WRITTEN REQUEST:
Put every line of the data below into a Markdown table with two columns, Row and Data line, numbering the rows and leaving out blank lines.

----- RECORDS -----

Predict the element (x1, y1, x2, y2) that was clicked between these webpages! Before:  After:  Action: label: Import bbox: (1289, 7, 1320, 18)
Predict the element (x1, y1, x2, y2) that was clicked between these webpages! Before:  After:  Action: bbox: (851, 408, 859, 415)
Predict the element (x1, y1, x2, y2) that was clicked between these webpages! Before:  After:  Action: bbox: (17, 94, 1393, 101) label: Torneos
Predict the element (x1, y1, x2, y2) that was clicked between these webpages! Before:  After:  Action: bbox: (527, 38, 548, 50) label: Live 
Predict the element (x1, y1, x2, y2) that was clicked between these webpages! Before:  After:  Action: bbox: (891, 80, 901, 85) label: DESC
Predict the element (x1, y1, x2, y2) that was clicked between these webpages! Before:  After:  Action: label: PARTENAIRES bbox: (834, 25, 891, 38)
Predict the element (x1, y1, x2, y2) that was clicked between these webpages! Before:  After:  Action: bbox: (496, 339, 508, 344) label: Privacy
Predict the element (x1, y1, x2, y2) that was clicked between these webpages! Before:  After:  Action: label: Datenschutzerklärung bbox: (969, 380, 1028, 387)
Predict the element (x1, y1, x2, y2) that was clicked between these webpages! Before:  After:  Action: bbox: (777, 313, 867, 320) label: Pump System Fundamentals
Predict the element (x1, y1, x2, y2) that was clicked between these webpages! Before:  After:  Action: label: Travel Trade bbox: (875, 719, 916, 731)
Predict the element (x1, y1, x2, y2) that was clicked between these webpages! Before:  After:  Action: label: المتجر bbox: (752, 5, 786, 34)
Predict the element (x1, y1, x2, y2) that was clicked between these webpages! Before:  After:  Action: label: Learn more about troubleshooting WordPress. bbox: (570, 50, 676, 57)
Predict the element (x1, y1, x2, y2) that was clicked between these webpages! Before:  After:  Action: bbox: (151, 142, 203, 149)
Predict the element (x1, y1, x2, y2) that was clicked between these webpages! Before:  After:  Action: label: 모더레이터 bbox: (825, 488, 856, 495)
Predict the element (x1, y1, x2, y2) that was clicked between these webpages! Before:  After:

-----

FINISHED TASK:
| Row | Data line |
|---|---|
| 1 | Predict the element (x1, y1, x2, y2) that was clicked between these webpages! Before:  After:  Action: label: Import bbox: (1289, 7, 1320, 18) |
| 2 | Predict the element (x1, y1, x2, y2) that was clicked between these webpages! Before:  After:  Action: bbox: (851, 408, 859, 415) |
| 3 | Predict the element (x1, y1, x2, y2) that was clicked between these webpages! Before:  After:  Action: bbox: (17, 94, 1393, 101) label: Torneos |
| 4 | Predict the element (x1, y1, x2, y2) that was clicked between these webpages! Before:  After:  Action: bbox: (527, 38, 548, 50) label: Live  |
| 5 | Predict the element (x1, y1, x2, y2) that was clicked between these webpages! Before:  After:  Action: bbox: (891, 80, 901, 85) label: DESC |
| 6 | Predict the element (x1, y1, x2, y2) that was clicked between these webpages! Before:  After:  Action: label: PARTENAIRES bbox: (834, 25, 891, 38) |
| 7 | Predict the element (x1, y1, x2, y2) that was clicked between these webpages! Before:  After:  Action: bbox: (496, 339, 508, 344) label: Privacy |
| 8 | Predict the element (x1, y1, x2, y2) that was clicked between these webpages! Before:  After:  Action: label: Datenschutzerklärung bbox: (969, 380, 1028, 387) |
| 9 | Predict the element (x1, y1, x2, y2) that was clicked between these webpages! Before:  After:  Action: bbox: (777, 313, 867, 320) label: Pump System Fundamentals |
| 10 | Predict the element (x1, y1, x2, y2) that was clicked between these webpages! Before:  After:  Action: label: Travel Trade bbox: (875, 719, 916, 731) |
| 11 | Predict the element (x1, y1, x2, y2) that was clicked between these webpages! Before:  After:  Action: label: المتجر bbox: (752, 5, 786, 34) |
| 12 | Predict the element (x1, y1, x2, y2) that was clicked between these webpages! Before:  After:  Action: label: Learn more about troubleshooting WordPress. bbox: (570, 50, 676, 57) |
| 13 | Predict the element (x1, y1, x2, y2) that was clicked between these webpages! Before:  After:  Action: bbox: (151, 142, 203, 149) |
| 14 | Predict the element (x1, y1, x2, y2) that was clicked between these webpages! Before:  After:  Action: label: 모더레이터 bbox: (825, 488, 856, 495) |
| 15 | Predict the element (x1, y1, x2, y2) that was clicked between these webpages! Before:  After: |